The Industrial Revolution had a major impact upon the Cornish people. Cornwall's economy was fully integrated into England's, and mining in Cornwall, always an important source of employment and stability of the Cornish, experienced a process of industrialisation resulting in 30 per cent of Cornwall's adult population being employed by its mines. During this period, efforts were made by Cornish engineers to design steam engines with which to power water pumps for Cornish mines thus aiding the extraction of mineral ore. Industrial scale tin and copper mining operations in Cornwall melded Cornish identity with engines and heavy industry, and Cornwall's leading mining engineer, Richard Trevithick, became "as much a part of Cornwall's heritage as any legendary giant from its Celtic past". Trevithick's most significant success was a high-pressure steam engine used to pump water and refuse from mines, but he was also the builder of the first full-scale working railway steam locomotive. On 21 February 1804, the world's first locomotive-hauled railway journey took place as Trevithick's unnamed steam locomotive hauled a train along the tramway of the Penydarren ironworks, near Merthyr Tydfil in Wales.

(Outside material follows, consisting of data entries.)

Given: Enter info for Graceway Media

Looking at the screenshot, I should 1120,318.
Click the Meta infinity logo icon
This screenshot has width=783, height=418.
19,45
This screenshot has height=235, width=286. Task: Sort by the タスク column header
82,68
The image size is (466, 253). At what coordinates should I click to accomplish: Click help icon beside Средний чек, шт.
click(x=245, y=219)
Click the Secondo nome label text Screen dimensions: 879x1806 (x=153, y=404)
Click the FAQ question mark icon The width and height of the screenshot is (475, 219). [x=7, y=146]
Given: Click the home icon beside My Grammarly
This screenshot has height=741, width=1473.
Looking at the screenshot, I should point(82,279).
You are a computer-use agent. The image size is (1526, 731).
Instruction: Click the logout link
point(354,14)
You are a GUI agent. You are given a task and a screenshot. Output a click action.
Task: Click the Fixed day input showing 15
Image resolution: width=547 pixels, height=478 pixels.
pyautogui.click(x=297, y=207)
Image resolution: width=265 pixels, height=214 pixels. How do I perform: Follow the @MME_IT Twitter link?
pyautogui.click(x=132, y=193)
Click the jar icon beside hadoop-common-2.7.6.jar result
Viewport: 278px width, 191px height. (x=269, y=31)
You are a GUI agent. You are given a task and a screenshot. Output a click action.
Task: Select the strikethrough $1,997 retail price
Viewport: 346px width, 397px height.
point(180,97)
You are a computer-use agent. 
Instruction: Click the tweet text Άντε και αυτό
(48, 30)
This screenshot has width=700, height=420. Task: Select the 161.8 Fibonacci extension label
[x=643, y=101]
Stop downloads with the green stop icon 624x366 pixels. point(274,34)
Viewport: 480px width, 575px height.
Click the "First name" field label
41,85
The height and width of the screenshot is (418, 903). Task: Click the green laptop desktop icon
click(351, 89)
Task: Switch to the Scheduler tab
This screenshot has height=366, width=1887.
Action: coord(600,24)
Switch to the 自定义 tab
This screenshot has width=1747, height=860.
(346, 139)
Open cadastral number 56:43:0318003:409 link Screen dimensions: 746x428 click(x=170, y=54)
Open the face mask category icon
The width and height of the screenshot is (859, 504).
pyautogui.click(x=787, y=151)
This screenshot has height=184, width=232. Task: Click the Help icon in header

The construction of the Great Western Railway during the Victorian era allowed for an influx of tourists to Cornwall from across Great Britain. Well into the Edwardian era and interwar period, Cornwall was branded as a rural retreat, a "primitive land of magic and romance", and as an "earlier incarnation of Englishness, a place more English than an England ravaged by modernity". Cornwall, the United Kingdom's only region with a subtropical-like climate, became a centre for English tourism, its coastline dominated by resort towns increasingly composed of bungalows and villas. John Nichols Thom, or Mad Tom, (1799 – 31 May 1838) was a Cornishman self-declared messiah who, in the 19th century led the last battle to be fought on English soil, known as the Battle of Bossenden Wood. While not akin to the Cornish rebellions of the past, he did attract some Cornish support as well as mostly Kentish labourers, although his support was primarily of religious followers.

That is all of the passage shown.